Иллюстрац и я 4. Кадр из фильма «Падение Берлина» (1949, режиссер М. Чиаурели)
Эта сцена примечательна во многих отношениях. Школа, то есть институция, ответственная за основанное на письменной культуре образование, обнаруживает и обсуждает случай «эгоистичной», индивидуалистской узурпации письма. Найденное любовное письмо – образец самовольного выхода за рамки прописи – явно противоречит многочисленным сценам, в которых ученики, стоя у доски перед всем классом, под надзором строгой учительницы (немецкого языка) должны воспроизводить заученные грамматические парадигмы. Любовное послание находится в противоречии с такой письменностью, функционирующей в качестве дисциплинирующей и контролирующей инстанции, еще в одной важной для понимания фильма сцене. Ученики проходят производственную практику на заводе, где результаты их труда четко контролируются всем рабочим коллективом, записываются и оцениваются. Молодые люди должны отчитываться о проделанной работе. Примечательно, что обнаружение любовного письма и, соответственно, его авторов происходит в производственном антураже. Именно здесь последствия такого интимного злоупотребления письмом становятся явными: письмо вызывает жестокую драку. Найденное письмо побуждает воспитательные инстанции к вмешательству и одновременно вносит раздор в дружную юношескую компанию. Оно становится причиной социального разногласия.

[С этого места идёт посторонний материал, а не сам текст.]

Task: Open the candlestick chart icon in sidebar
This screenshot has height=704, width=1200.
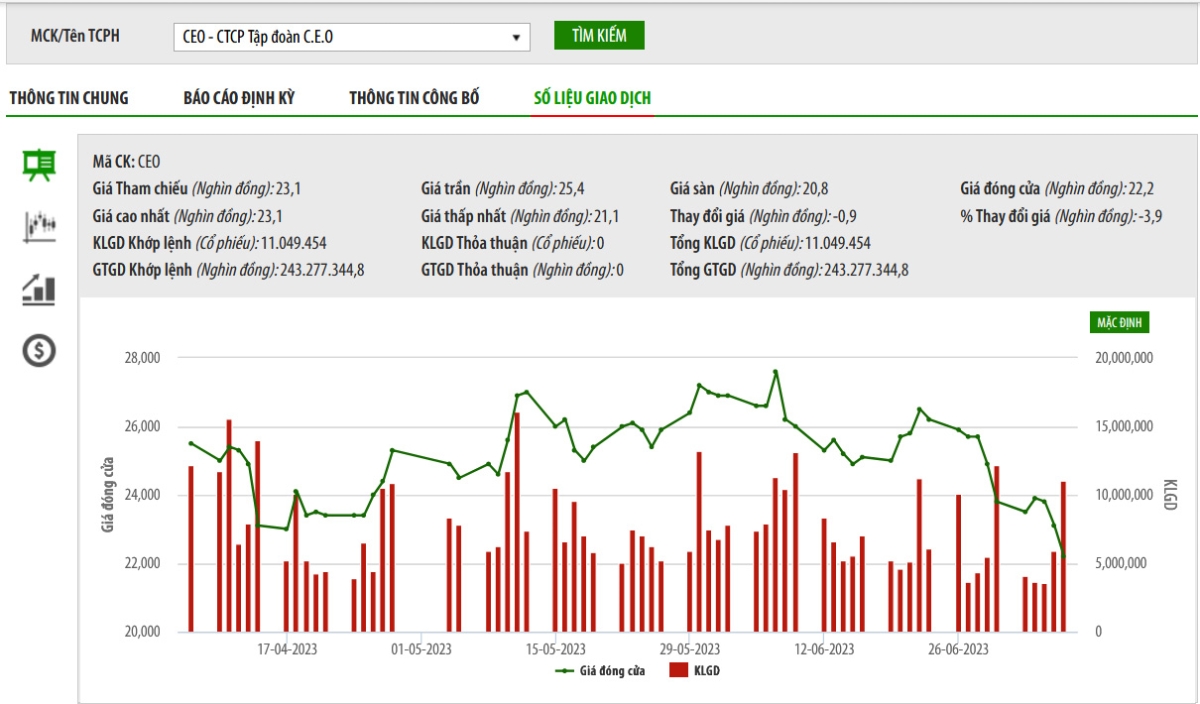Action: [x=39, y=226]
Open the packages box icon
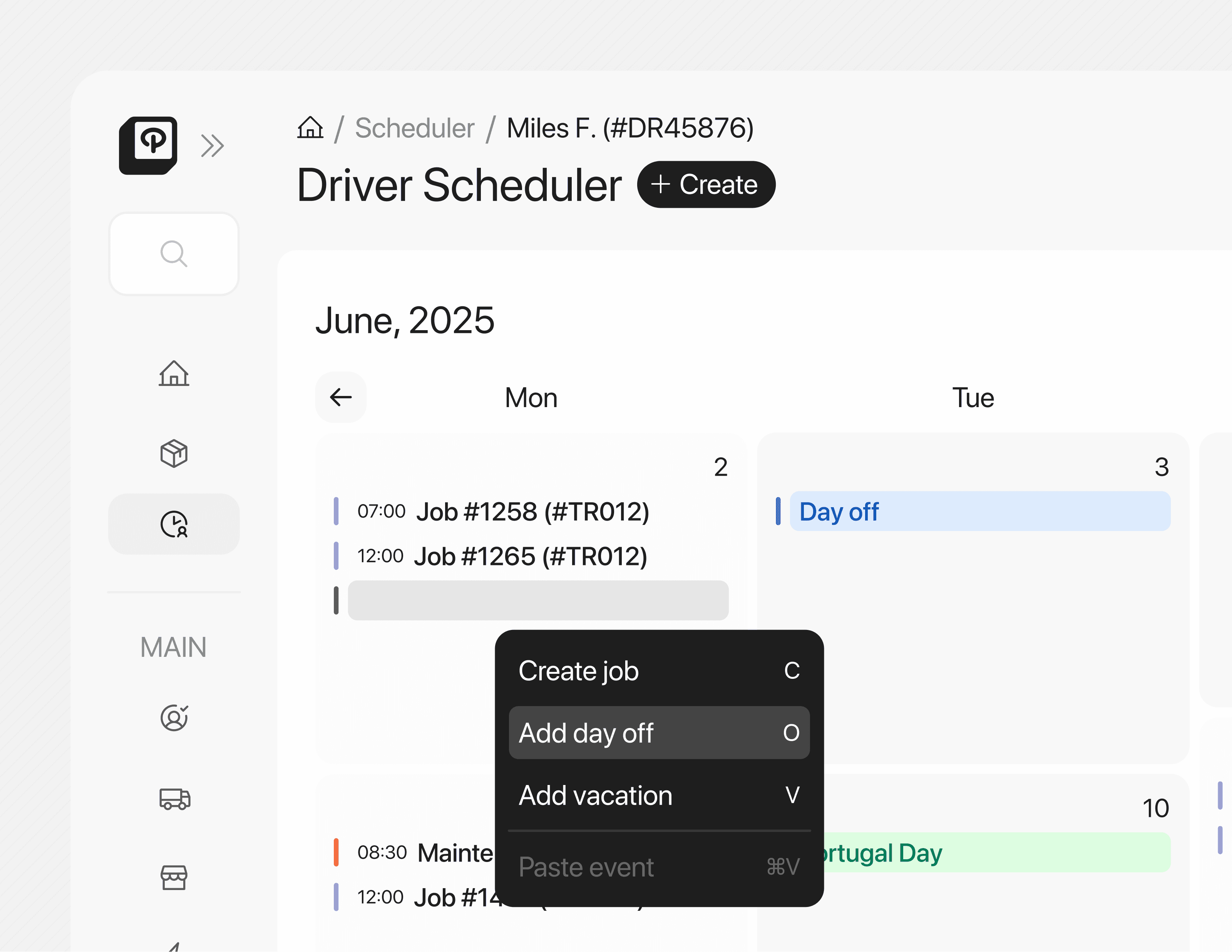1232x952 pixels. pyautogui.click(x=174, y=454)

Действие фильма концентрируется преимущественно на показе реакции учительского коллектива и коллектива школьников на беспрецедентный факт «злоупотребления письмом в интимных целях». Властные педагогические структуры должны прояснить для себя, насколько они имеют право вмешиваться в интимное пространство. На обсуждение выносятся несколько позиций. Пожилая учительница требует наказания виновных, в то время как ее более молодая коллега, поведение которой на первый взгляд отличается либеральностью, своим вопросом о степени искренности чувств героев не менее грубо нарушает границы интимного пространства, чем ее пожилые коллеги-ретрограды.
Иллюстрации 5–6. Сцены чтения любовного письма из фильма «А если это любовь?» (1961, режиссер Ю. Райзман)

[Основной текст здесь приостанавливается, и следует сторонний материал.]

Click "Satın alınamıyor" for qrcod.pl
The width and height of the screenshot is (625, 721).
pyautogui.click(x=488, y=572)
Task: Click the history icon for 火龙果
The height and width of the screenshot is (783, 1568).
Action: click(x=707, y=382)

Лишь один человек, облеченный педагогическим авторитетом, – руководитель производственной практики, вынужденно принимающий участие в дискуссии между школой, родителями и влюбленной парой, – позволяет себе критиковать сам факт того, что интимное письмо стало объектом общественного обсуждения.
Событийная и дискурсивная линия любовного сюжета содержит многочисленные высказывания учеников о том, насколько точно со стороны можно судить о чужих чувствах и насколько глубоко позволительно «влезать в душу». Как среди учителей, так и среди учеников злоупотребление интимной информацией связывается прежде всего с вопросом о том, насколько сильна любовь Бориса и Ксении. И вновь вопрос об искренности чувств связан с проблемой коммуникации и репрезентации любви.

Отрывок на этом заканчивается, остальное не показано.